An examination of how and why Scotland gained its reputation for the supernatural, and how belief continued to flourish in a supposed Age of Enlightenment. SHORTLISTED for the Katharine Briggs Award 2019 Scotland is famed for being a haunted nation, "whare ghaists and houlets nightly cry". Medieval Scots told stories of restless souls and walking corpses, but after the 1560Reformation, witches and demons became the focal point for explorations of the supernatural. Ghosts re-emerged in scholarly discussion in the late seventeenth century, often in the guise of religious propagandists. As time went on, physicians increasingly reframed ghosts as the conjurations of disturbed minds, but gothic and romantic literature revelled in the emotive power of the returning dead; they were placed against a backdrop of ancient monasteries, castles and mouldering ruins, and authors such as Robert Burns, James Hogg and Walter Scott drew on the macabre to colour their depictions of Scottish life. Meanwhile, folk culture used apparitions to talk about morality and mortality.

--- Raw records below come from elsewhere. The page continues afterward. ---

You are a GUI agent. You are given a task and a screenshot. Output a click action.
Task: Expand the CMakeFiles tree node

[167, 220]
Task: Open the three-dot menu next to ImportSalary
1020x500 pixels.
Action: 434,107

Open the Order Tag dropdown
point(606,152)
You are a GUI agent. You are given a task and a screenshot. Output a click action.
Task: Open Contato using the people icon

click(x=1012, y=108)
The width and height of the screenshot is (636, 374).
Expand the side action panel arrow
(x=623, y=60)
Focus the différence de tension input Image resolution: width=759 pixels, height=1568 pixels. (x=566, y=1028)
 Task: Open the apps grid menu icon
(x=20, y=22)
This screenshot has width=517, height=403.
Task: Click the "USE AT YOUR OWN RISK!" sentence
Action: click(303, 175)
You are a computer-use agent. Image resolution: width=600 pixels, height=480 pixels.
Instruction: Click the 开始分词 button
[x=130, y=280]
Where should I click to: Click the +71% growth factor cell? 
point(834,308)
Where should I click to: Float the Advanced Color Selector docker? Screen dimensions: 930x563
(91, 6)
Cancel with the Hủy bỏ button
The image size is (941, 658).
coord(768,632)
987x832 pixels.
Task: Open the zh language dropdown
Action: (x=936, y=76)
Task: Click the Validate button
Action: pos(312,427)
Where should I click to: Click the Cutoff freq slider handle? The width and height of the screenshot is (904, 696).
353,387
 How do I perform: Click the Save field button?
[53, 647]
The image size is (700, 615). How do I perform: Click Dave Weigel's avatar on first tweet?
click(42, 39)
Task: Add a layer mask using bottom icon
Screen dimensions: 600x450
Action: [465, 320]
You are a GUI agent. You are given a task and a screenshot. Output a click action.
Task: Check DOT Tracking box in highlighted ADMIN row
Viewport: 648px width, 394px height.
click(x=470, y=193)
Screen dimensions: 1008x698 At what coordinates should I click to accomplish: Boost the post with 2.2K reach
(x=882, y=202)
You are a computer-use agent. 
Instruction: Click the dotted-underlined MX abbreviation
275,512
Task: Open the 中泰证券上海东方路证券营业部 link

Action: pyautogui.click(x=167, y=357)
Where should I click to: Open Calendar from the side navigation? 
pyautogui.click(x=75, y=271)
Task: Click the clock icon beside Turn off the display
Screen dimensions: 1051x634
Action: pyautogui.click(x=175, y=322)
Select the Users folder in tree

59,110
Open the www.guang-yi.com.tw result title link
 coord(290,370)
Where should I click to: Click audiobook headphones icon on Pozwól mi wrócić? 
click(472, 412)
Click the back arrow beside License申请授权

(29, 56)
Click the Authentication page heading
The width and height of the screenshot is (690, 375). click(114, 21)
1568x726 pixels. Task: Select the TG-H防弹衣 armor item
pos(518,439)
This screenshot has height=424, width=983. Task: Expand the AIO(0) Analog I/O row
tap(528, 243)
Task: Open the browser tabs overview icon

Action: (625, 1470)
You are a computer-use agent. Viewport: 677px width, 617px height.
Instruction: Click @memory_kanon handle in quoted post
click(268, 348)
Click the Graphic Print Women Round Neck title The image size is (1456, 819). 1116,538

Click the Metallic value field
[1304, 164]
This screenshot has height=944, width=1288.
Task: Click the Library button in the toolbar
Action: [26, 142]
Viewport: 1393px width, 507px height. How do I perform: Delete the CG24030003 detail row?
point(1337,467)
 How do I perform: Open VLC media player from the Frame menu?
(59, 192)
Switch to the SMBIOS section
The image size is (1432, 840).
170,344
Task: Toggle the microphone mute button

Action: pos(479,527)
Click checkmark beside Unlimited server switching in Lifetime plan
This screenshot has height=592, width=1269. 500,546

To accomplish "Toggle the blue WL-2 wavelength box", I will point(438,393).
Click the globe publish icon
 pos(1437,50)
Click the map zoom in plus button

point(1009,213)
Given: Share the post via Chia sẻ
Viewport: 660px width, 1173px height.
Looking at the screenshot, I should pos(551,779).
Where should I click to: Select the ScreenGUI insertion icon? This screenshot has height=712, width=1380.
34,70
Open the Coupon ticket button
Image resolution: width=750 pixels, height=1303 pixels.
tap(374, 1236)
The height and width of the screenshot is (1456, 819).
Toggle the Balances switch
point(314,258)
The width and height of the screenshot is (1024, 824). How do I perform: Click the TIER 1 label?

Focusing on the period from 1685 to 1830, this book provides the first academic study of the history of Scottish ghosts. Drawing on a wide range of sources, and examining beliefs across the social spectrum, it shows howghost stories achieved a new prominence in a period that is more usually associated with the rise of rationalism. In exploring perceptions of ghosts, it also reflects on understandings of death and the afterlife; the constructionof national identity; and the impact of the Enlightenment. MARTHA MCGILL completed her PhD at the University of Edinburgh.

Ghosts in Enlightenment Scotland

Download or Read eBook Ghosts in Enlightenment Scotland PDF written by Martha Macinnes McGill and published by . This book was released on 2016 with total page pages. Available in PDF, EPUB and Kindle.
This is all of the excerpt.